The new baby is officially home, but the biggest question is going to be how are the other siblings going to adjust? Almost every single parent that has had their first child will automatically know to prepare the older sibling for a new baby. There are so many different ways to do this, but most important is going to be making sure that all of the siblings in the house get attention.
Tips For A Smooth Transition
If the children in the house are older – sometimes it can be an easier transition. If the children are in their teens, this can be challenging, but it also can be a great help. Keeping older children involved during the pregnancy and even including them in activities such as an ultrasound to find out the sex of the baby can make everyone in the same house feel connected and still maintain communication. Older children can be helpful, but also understanding and provide lots of support.
If you have younger children that are all under five years old – that can be a major adjustment. When children are younger and still going through the toddler years, they are still quite demanding of your time. While they are starting to develop their personalities and learning how to become independent, toddler’s are still looking for mom to comfort and carry them.
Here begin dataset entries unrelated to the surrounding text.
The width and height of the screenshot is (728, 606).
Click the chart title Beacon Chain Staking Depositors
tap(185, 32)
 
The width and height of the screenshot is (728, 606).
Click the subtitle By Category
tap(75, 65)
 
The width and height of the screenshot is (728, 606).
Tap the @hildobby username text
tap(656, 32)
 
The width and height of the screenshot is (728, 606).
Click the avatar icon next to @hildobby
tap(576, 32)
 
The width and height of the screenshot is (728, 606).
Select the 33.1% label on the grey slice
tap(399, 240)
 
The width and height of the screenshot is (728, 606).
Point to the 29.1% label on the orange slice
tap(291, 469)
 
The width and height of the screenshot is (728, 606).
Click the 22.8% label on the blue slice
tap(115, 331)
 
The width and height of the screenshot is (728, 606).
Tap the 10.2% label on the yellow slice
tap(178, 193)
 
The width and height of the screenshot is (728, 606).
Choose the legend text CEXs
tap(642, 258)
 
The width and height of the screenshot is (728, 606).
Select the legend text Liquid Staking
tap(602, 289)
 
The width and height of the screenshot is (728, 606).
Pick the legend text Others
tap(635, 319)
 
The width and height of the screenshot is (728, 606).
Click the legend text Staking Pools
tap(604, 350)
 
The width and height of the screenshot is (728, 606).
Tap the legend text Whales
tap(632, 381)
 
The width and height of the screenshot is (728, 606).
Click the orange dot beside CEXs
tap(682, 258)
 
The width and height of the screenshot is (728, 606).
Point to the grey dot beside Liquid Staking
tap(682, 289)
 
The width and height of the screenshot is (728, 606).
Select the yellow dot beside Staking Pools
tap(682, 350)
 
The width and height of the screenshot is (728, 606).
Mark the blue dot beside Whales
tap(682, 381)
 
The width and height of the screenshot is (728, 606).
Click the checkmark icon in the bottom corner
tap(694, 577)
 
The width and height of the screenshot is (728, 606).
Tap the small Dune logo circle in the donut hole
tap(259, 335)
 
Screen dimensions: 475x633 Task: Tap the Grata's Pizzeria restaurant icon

It also can be tricky trying to explain to a toddler about a new baby in the house. One way to explain or help a toddler understand that a new baby will be coming home is by giving your toddler a toy baby. Lots of toddler’s around 2 and 3 years of age love to play pretend with mom. Having a toy baby can show toddler’s that they need to take care of their baby.
When bringing home a new baby, all of the younger siblings will understand that the new baby needs to be comforted and taken care of. You might be surprised to see how well the adjustment goes if you keep your younger children involved with everything in regards to having a new baby. Also, a great way to help the adjustment period is by making sure that you take time and do things with your older children. It can be something simple like watching a movie together or even making a meal. As long as you are giving attention to all of the children – the tantrums and other issues in the house can be minimalized.
If at any time you feel like the adjustment period with a new baby is not going right or it doesn’t feel like anything is being resolved, you should always contact your pediatrician. You may need other suggestions or you may need to go a different route, if your children are struggling with a new baby in the house. The main thing to do is remain calm and show your children as much love/understanding as you can. The first few months are always an adjustment.